WHAT IS EXPECTED | This exercise asks for a copy of each line in the records below with the word "checkbox" in it.

DATASET RECORDS |
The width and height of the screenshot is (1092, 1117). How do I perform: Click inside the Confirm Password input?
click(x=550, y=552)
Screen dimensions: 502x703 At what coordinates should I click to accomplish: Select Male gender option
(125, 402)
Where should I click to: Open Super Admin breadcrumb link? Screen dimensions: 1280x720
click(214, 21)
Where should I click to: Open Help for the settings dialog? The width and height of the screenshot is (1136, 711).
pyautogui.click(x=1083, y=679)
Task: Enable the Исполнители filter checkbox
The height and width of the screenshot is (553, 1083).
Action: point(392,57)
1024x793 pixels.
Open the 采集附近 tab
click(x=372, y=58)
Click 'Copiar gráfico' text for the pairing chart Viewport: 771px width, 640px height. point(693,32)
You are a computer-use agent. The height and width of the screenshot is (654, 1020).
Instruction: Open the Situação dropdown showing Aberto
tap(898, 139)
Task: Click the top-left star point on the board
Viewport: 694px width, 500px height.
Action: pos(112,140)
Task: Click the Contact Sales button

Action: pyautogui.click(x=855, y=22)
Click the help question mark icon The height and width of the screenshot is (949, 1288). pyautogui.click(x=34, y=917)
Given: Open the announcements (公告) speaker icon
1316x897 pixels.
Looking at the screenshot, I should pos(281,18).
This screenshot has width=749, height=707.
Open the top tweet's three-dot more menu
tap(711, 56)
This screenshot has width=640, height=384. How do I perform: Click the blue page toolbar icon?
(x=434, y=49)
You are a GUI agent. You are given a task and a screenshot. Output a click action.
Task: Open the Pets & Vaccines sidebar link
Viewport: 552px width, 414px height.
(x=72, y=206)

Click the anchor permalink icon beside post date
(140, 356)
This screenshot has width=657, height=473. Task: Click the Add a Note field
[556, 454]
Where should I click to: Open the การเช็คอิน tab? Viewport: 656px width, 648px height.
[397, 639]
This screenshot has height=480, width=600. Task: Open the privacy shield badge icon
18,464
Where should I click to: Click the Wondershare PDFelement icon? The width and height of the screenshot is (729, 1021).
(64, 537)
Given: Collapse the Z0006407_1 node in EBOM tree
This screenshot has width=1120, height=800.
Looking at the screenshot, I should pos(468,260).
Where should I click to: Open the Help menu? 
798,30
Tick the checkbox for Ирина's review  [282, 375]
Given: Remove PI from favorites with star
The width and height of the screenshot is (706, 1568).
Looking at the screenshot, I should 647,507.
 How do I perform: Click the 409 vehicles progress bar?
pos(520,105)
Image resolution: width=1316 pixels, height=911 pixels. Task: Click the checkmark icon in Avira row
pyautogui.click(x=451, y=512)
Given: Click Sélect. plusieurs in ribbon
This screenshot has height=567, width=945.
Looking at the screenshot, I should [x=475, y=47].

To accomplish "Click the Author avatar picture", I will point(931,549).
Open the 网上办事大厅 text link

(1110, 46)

RESPONSE |
Task: Enable the Исполнители filter checkbox
Tick the checkbox for Ирина's review  [282, 375]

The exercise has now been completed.